#### REQUIREMENTS
1) Answer these questions using the winemaking thread below.
(a) According to JohnT's first post, what do competitions provide even when you do not medal?
(b) On what date does asterof's post say the judging will be conducted?
(c) What kind of wine did asterof enter?
2) Reproduce the passage of the winemaking thread below word for word, starting with "IMHO, there are" and going on through "level of unprofessionalism...".

#### EXTRACT TO READ
# U.s. Amateur winemaking



## asterof (Jun 26, 2014)

is it worth a try to even enter this ?
40th Annual U.S. Amateur Winemaking Competition


----------



## JohnT (Jun 26, 2014)

Absolutely!!!! 

Entering competitions, even if you do not medal, is a great source of impartial feedback on your wine. 

I say go for it! Gotta be in it to win it.


----------



## BernardSmith (Jun 26, 2014)

Are all competitions equally good at giving useful (for the winemaker) rather than subjective (more about the judge) feedback?


----------



## grapeman (Jun 26, 2014)

BernardSmith said:


> Are all competitions equally good at giving useful (for the winemaker) rather than subjective (more about the judge) feedback?


 
NO, not in my opinion.....................


----------



## Runningwolf (Jun 26, 2014)

I agree with Rich. When judging hundreds or thousands of bottles of wine you are moving right along and not enough time to write many notes if any.


----------



## JohnT (Jun 27, 2014)

I think it really depends on the competition itself. 

IMHO, there are competitions that I consider "professional" in their approach, and there are competitions that I find are just a joke. 

I personally like Indy, AWS, and Winemaker mag competitions. I find that the feedback these competitions provide are about as objective as it can get. I have gleaned a lot of info from them.

I try to stay away from things like State Fairs. They are more geared for country style wines and very rarely have (what I consider) a qualified panel of judges. The last one that I entered, I actually attended the judging and was shocked and pissed at the level of unprofessionalism... 

- They set the wine entries out on a table in full sun for several hours before the judging. This was in August and the wine was beyond warm by the time it was tasted.

- The judges were made up local businessmen. I spoke to one of them and asked him what made him such a fan of wine. "I really am more of a scotch drinker" was his response.

- The judges did not taste the wine, they drank the wine. Midway into the judging, they were obviously drunk.


----------



## franki1926 (Oct 29, 2014)

Anyone enter this one? It's going on right now. I entered two bottles


----------



## franki1926 (Nov 1, 2014)

did anyone attend ? how was it?


----------



## seth8530 (Nov 2, 2014)

As mentioned above, it really depends on the competition. I did not really like the Winemaker magazine comp because they did not really give me good notes. But, for my meads I enter them into the Mazers cup and they give very good notes.. ( I might be partial to this competiotin since I did good at this one and not so good at winemaker magazine). But in all honesty, I did not think the notes I got from winemaker magazine were very informative.


----------



## asterof (Nov 2, 2014)

Yea I entered one Merlot, 

"Judging will be conducted on November 22, 2014 and the award winners will be posted on the Cellarmasters web site (http://www.cellarmastersLA.org) promptly. Awards and/or judging score sheets will be mailed in approximately eight weeks."


----------



## franki1926 (Nov 2, 2014)

sorry I was thinking of the AWS national that was held this weekend. I am looking forward to finding out the results, so far noting posted.


----------

#### DATASET
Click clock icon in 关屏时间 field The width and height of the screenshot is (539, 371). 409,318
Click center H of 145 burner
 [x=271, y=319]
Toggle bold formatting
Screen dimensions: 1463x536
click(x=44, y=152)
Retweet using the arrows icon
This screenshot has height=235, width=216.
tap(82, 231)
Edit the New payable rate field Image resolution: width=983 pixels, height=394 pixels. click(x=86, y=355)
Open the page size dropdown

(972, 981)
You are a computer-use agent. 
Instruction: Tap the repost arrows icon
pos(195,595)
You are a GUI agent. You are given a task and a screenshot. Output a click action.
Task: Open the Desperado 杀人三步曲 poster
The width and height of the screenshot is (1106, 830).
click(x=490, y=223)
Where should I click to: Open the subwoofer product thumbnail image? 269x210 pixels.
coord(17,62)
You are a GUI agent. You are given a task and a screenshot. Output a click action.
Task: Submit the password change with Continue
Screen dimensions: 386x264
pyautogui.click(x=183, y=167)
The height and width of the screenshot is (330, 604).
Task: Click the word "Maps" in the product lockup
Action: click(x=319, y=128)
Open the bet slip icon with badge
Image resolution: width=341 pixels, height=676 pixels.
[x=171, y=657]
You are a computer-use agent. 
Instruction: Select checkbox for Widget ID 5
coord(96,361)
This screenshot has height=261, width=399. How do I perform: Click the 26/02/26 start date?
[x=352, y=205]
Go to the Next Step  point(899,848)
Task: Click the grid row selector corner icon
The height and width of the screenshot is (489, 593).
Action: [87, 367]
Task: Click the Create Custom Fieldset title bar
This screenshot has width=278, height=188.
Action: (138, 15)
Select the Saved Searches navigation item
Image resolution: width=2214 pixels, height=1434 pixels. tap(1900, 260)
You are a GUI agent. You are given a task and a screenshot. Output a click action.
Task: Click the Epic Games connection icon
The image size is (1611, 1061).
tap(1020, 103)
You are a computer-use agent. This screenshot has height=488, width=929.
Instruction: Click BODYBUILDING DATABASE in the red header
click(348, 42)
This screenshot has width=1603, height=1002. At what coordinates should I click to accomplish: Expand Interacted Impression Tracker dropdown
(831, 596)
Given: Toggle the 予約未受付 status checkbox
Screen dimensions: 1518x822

#### TASK-BY-TASK ANSWERS
1)
(a) A great source of impartial feedback on your wine.
(b) November 22, 2014.
(c) One Merlot.

2)
IMHO, there are competitions that I consider "professional" in their approach, and there are competitions that I find are just a joke. 

I personally like Indy, AWS, and Winemaker mag competitions. I find that the feedback these competitions provide are about as objective as it can get. I have gleaned a lot of info from them.

I try to stay away from things like State Fairs. They are more geared for country style wines and very rarely have (what I consider) a qualified panel of judges. The last one that I entered, I actually attended the judging and was shocked and pissed at the level of unprofessionalism...